Simple Pumpkin Soup Recipe with Greek Yogurt
This simple pumpkin soup recipe will warm your heart on a fall day! It is easy enough to make for an evening meal and vegetarian, but rich enough for the holiday table. My easy healthy Pumpkin Soup uses greek yogurt to bring rich flavor and protein to savory bowl of goodness.
- 1 tablespoon olive oil
- 1 small sweet onion, minced
- 1 teaspoon minced garlic
- 2 15 oz cans pumpkin puree, not pumpkin pie mix
- 1 quart low sodium vegetable broth
- 3 tablespoon maple syrup
- 1/4 teaspoon ground ginger
- 1/4 teaspoon ground nutmeg
- 1/2 teaspoon ground cinnamon
- 1 teaspoon salt
- 1/2 teaspoon pepper
- 1/2 cup plain Greek yogurt, can use 0%
- Garnish: toasted pumpkin seeds
Sauté the onion in the olive oil over medium heat. Be careful not to burn. Cook until translucent about 3 minutes.
Add the garlic. Cook for an additional minute. Do not brown or burn. Season the onions and garlic with a pinch of the salt and pepper.
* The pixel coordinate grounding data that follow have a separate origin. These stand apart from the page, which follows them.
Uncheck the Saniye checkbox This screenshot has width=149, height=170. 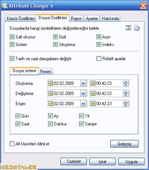click(81, 124)
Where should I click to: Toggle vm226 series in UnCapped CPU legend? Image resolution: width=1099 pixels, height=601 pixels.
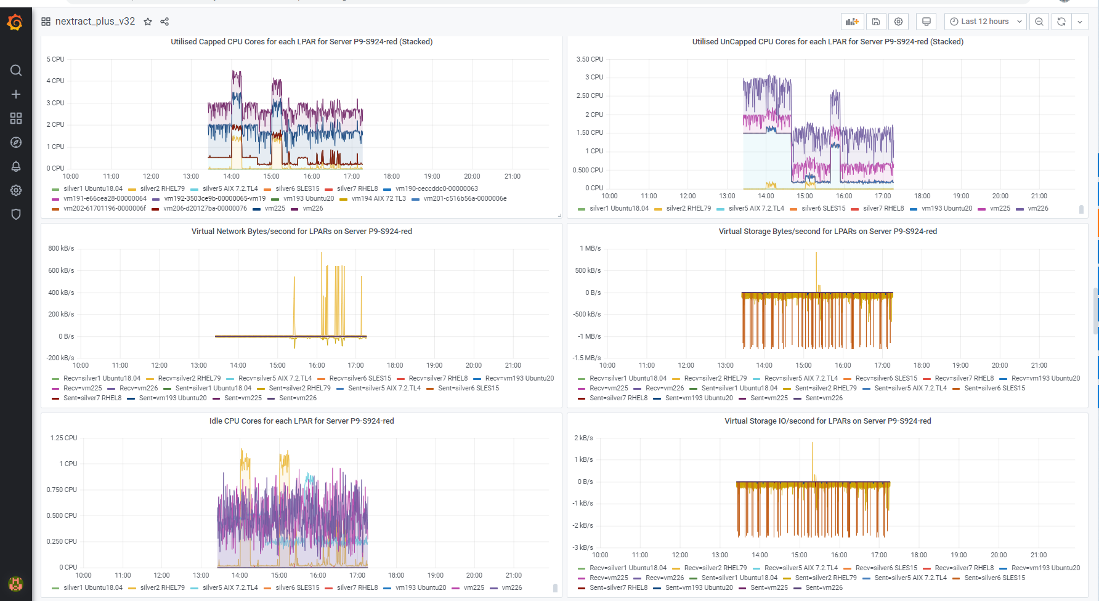(1037, 209)
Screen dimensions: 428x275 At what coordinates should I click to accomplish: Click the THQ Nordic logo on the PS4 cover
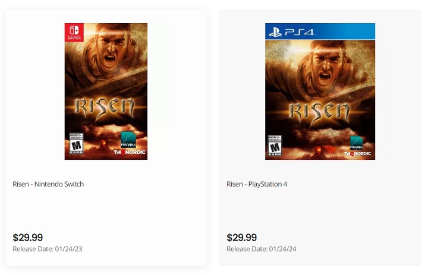[x=357, y=153]
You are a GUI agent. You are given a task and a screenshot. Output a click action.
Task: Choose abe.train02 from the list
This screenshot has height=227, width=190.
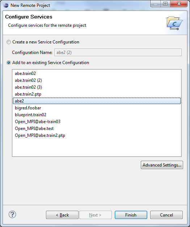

Add the pumpkin puree, vegetable broth, maple syrup, ginger, nutmeg cinnamon, salt and pepper to the pot. Bring the soup to a boil and then reduce to a simmer. Cook for 20 minutes.
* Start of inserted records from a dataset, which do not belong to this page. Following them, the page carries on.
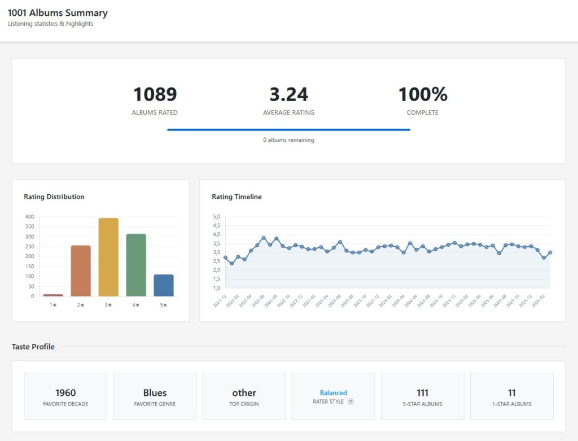Open the 5-Star Albums card showing 111

(422, 396)
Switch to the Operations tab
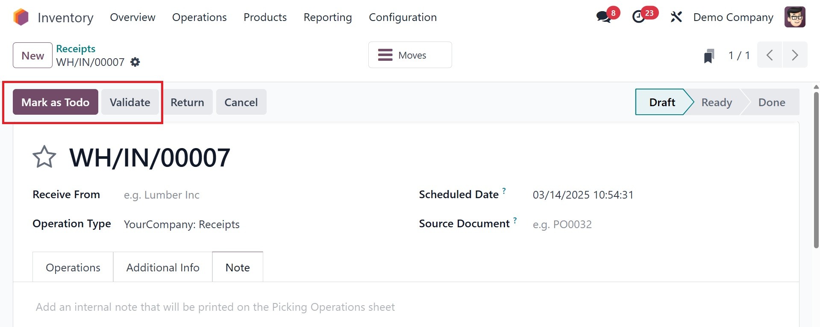Viewport: 820px width, 327px height. coord(73,268)
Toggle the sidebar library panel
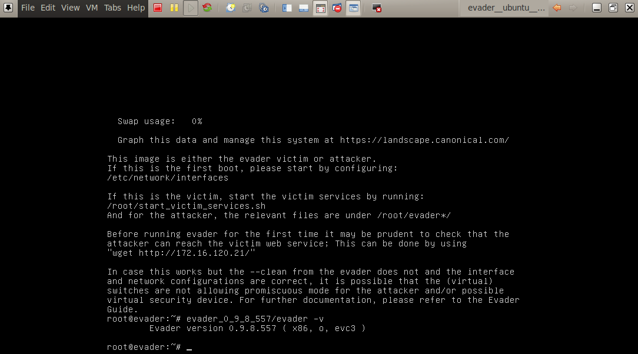638x354 pixels. coord(287,8)
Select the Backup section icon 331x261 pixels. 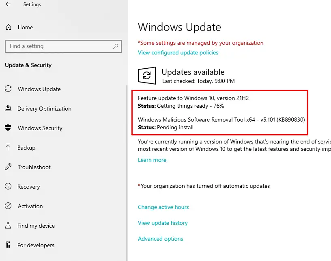[x=9, y=148]
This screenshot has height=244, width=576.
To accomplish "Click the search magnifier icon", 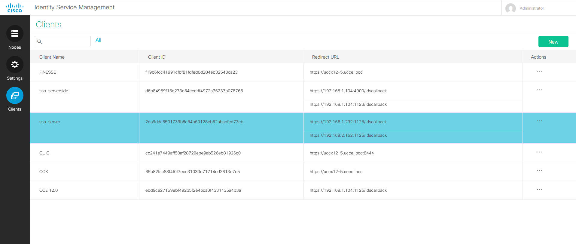I will (39, 41).
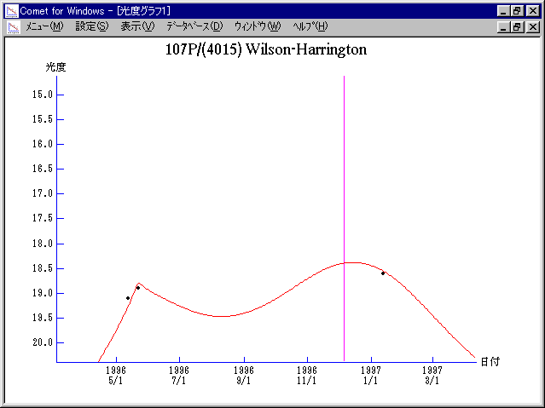Restore down the main application window
Viewport: 545px width, 408px height.
tap(517, 10)
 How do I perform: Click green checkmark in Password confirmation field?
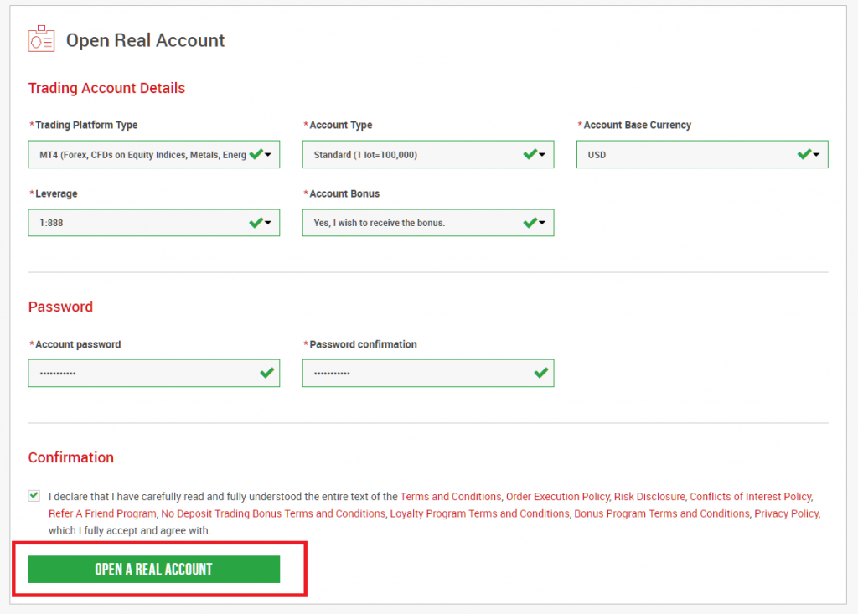tap(541, 373)
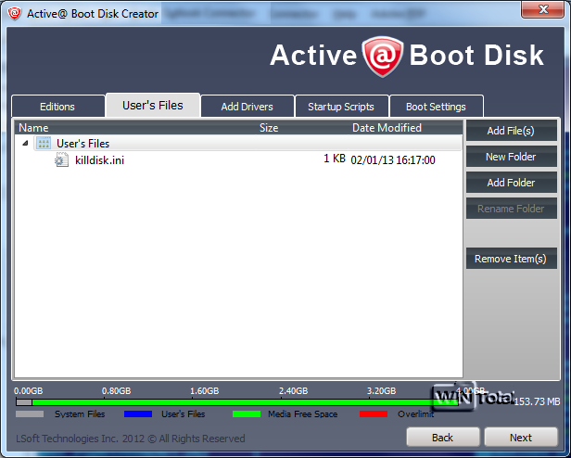Click the Add Folder button

pyautogui.click(x=512, y=183)
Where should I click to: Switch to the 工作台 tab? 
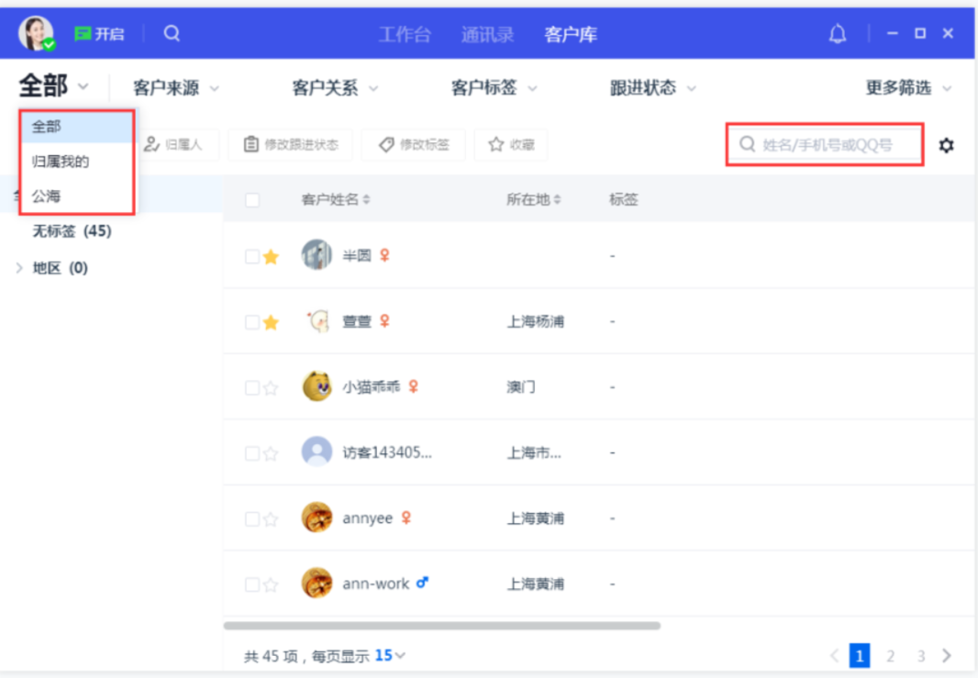(406, 34)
Remove the soup from the heat and stir in the Greek yogurt.
Blend soup using an immersion blender or in batches in the regular blender.
Served with sweetened or spiced pumpkin seeds.
If you don't use low sodium broth, start off with less salt. Adjust to taste.
I found pumpkin spice pumpkin seeds at Trader Joes. They work perfect for the soup!